3

A long running job (45h) is moved to another pod causing it to restart.

From the logs I can see that the job received a SIGTERM then it was restarted on another pod and probably on another node too.

The informations retrieved in google cloud are not helping. The pages Yaml or events do not describe this event except for the pod creation.

The job Yaml creationTimestamp: 2019-06-15T10:39:25Z

The pod Yaml creationTimestamp: 2019-06-17T13:26:25Z

I use mostly a default configuration 1.12.6-gke.11 with several of nodes and the servers are not preemptible.

Is it a default behavior of k8s ? If it is, how can I disable it ?

1 Answers1

2

Since you've said that you're using cluster autoscaling, I'm going to assume that the pod is getting removed because the cluster is getting scaled in. We saw a similar issue because we're running video transcoding jobs using a 0-scaled node pool (which then scales out as jobs are added).

Looking into it, we found the autoscaler documentation about the autoscaler and then modified our jobs accordingly:

What types of pods can prevent CA from removing a node?

  • Pods with restrictive PodDisruptionBudget.

  • Kube-system pods that:

    • are not run on the node by default, *
    • don't have a pod disruption budget set or their PDB is too restrictive (since CA 0.6).

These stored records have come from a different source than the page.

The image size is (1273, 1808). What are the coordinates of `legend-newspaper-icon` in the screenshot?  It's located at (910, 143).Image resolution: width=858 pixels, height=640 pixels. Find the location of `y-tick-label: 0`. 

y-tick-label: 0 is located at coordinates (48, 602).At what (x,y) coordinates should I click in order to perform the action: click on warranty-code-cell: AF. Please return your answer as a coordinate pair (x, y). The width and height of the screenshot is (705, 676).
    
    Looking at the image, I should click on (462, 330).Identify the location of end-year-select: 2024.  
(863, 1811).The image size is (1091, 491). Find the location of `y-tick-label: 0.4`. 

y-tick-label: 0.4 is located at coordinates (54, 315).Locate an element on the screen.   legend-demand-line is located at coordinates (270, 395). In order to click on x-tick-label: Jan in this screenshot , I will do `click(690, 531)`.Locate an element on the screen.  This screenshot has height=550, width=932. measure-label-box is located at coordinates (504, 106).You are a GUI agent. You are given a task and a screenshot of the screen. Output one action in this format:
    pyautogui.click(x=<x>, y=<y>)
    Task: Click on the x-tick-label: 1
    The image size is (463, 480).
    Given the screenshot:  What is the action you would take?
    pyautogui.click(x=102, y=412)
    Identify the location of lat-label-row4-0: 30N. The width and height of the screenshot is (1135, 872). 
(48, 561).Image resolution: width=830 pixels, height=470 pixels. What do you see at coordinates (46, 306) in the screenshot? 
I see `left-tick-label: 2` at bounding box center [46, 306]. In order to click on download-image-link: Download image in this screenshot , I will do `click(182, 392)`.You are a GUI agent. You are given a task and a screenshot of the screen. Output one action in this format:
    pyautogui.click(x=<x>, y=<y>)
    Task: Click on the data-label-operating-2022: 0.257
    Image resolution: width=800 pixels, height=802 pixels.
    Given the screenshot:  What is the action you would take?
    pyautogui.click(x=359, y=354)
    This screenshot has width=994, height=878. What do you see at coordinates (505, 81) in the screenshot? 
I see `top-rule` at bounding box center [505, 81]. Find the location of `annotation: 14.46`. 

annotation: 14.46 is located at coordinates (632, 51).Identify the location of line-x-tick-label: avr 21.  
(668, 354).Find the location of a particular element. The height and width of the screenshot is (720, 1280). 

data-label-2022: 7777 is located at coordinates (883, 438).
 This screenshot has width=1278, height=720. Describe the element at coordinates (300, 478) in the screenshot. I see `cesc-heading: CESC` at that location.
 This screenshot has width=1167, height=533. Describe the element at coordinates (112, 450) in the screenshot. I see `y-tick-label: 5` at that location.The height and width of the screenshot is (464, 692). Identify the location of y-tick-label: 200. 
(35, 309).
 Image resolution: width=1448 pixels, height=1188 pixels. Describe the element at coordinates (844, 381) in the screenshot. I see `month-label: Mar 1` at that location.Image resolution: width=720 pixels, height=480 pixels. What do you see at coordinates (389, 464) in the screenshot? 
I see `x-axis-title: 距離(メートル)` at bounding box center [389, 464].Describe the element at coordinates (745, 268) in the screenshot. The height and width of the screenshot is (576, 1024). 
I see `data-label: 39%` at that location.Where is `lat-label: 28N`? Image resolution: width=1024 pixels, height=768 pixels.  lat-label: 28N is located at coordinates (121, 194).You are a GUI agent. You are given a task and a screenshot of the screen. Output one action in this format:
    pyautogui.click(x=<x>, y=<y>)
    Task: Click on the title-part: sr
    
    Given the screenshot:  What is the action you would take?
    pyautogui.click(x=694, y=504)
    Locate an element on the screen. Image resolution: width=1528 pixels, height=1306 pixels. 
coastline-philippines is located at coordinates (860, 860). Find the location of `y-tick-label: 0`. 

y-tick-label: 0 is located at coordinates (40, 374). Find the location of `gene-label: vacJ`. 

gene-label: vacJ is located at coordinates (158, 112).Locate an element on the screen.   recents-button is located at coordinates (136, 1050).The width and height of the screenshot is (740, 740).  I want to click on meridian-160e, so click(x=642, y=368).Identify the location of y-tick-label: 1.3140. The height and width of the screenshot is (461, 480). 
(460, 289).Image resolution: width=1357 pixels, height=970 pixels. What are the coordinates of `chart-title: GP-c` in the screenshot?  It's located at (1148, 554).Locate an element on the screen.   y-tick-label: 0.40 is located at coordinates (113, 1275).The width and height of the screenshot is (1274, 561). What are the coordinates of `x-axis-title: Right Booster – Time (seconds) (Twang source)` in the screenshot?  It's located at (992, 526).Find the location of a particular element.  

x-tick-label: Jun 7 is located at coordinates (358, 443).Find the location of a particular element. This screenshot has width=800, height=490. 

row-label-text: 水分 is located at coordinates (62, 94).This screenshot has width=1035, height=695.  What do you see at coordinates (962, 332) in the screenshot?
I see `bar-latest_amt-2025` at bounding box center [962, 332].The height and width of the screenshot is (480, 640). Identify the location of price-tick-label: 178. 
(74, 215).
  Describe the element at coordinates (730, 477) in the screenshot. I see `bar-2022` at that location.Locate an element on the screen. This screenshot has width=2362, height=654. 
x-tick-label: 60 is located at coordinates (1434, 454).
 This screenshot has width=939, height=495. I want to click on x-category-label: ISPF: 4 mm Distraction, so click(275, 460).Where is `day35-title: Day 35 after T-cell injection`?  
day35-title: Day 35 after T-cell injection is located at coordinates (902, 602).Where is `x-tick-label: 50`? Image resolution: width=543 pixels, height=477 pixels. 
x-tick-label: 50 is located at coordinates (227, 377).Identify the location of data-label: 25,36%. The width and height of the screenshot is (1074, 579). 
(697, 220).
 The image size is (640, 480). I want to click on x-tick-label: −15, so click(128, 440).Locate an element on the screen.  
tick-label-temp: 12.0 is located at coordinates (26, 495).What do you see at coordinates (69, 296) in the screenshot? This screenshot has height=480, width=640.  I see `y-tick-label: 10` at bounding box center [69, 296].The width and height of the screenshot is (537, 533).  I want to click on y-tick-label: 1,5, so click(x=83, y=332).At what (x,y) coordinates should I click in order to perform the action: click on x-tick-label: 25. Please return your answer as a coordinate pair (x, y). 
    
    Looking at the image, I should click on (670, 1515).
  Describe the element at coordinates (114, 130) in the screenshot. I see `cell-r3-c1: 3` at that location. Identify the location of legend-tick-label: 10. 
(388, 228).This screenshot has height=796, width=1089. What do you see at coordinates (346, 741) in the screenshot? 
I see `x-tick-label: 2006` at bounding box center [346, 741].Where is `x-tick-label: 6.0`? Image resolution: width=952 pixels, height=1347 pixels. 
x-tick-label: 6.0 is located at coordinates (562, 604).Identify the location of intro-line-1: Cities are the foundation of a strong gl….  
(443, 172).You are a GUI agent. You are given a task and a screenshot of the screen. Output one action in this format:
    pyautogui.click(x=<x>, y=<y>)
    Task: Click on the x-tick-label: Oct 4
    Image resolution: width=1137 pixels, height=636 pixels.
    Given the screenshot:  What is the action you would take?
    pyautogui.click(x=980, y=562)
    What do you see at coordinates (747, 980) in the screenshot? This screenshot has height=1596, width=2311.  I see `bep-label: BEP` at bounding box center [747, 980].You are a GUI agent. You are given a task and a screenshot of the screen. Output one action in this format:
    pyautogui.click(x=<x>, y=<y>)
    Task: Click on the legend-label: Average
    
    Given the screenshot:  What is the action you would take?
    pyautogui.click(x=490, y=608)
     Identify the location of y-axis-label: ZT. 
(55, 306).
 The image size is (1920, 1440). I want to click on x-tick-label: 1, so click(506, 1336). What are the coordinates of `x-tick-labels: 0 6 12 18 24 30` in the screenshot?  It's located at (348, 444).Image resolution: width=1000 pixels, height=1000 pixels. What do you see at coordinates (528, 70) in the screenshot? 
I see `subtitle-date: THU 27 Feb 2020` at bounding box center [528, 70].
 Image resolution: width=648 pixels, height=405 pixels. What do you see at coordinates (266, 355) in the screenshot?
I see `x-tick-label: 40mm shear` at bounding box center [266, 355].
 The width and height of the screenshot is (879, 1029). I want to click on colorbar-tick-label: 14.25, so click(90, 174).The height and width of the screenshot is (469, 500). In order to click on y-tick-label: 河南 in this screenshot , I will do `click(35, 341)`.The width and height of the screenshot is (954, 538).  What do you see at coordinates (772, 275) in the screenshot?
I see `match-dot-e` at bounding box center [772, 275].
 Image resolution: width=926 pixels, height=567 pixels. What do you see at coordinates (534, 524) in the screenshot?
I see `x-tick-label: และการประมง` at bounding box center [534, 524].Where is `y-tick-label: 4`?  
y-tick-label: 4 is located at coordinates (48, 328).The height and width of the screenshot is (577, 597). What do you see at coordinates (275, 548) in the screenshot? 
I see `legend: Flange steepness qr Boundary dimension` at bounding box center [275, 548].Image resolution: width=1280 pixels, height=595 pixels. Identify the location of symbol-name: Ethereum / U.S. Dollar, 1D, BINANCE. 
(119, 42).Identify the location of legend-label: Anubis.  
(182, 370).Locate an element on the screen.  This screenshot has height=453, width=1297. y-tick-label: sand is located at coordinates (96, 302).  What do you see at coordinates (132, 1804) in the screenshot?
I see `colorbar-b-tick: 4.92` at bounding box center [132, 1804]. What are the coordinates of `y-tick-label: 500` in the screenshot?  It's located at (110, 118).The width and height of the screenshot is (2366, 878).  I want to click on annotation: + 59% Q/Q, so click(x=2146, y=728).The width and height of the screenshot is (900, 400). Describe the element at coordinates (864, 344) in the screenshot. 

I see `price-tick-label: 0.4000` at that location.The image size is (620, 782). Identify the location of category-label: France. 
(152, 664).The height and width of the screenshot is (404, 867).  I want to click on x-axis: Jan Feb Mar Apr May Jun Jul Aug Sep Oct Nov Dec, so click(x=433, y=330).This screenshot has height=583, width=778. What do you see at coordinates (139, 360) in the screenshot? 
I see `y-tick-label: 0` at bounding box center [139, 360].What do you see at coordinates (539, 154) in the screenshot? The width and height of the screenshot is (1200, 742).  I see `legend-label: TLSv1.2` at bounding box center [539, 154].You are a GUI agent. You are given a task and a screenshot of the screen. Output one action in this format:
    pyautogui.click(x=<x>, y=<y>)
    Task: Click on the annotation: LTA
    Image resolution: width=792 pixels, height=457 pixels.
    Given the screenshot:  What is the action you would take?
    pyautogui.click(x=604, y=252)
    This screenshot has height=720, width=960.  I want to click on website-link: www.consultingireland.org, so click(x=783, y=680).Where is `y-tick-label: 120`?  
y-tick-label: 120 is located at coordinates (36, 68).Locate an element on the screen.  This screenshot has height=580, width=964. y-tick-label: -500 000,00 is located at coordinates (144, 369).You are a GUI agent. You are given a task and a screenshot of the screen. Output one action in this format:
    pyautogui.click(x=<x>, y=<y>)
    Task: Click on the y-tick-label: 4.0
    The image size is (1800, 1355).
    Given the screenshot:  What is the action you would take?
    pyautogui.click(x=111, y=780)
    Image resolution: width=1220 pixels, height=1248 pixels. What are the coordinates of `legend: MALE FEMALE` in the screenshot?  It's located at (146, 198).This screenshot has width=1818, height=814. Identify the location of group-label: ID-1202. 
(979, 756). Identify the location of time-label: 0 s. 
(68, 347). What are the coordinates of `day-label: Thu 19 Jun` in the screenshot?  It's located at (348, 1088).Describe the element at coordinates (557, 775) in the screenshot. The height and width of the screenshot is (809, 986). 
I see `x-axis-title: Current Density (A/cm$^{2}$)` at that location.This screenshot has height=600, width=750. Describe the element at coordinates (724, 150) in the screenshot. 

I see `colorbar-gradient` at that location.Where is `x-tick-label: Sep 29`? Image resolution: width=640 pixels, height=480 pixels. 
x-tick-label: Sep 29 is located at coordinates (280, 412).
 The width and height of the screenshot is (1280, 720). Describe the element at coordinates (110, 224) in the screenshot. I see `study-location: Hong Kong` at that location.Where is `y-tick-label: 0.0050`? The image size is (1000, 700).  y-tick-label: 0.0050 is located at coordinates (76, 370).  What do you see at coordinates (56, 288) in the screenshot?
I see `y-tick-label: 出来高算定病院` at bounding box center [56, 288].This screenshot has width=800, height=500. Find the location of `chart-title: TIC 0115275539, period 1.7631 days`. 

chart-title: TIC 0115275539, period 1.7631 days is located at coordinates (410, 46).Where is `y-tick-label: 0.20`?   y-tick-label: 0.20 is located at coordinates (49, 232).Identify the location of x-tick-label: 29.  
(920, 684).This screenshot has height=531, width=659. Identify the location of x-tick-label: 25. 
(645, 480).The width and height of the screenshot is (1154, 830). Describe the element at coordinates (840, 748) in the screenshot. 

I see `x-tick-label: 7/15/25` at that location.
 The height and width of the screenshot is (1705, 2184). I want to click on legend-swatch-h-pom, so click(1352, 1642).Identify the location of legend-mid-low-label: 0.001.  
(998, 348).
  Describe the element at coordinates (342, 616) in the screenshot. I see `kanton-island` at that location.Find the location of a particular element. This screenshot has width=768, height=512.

Pods that are not backed by a controller object (so not created by deployment, replica set, job, stateful set etc). *

Pods with local storage. *

Pods that cannot be moved elsewhere due to various constraints (lack of resources, non-matching node selectors or affinity, matching anti-affinity, etc)

Pods that have the following annotation set: "cluster-autoscaler.kubernetes.io/safe-to-evict": "false"

It was the last one that did the trick for us. I recommend using this as a starting point.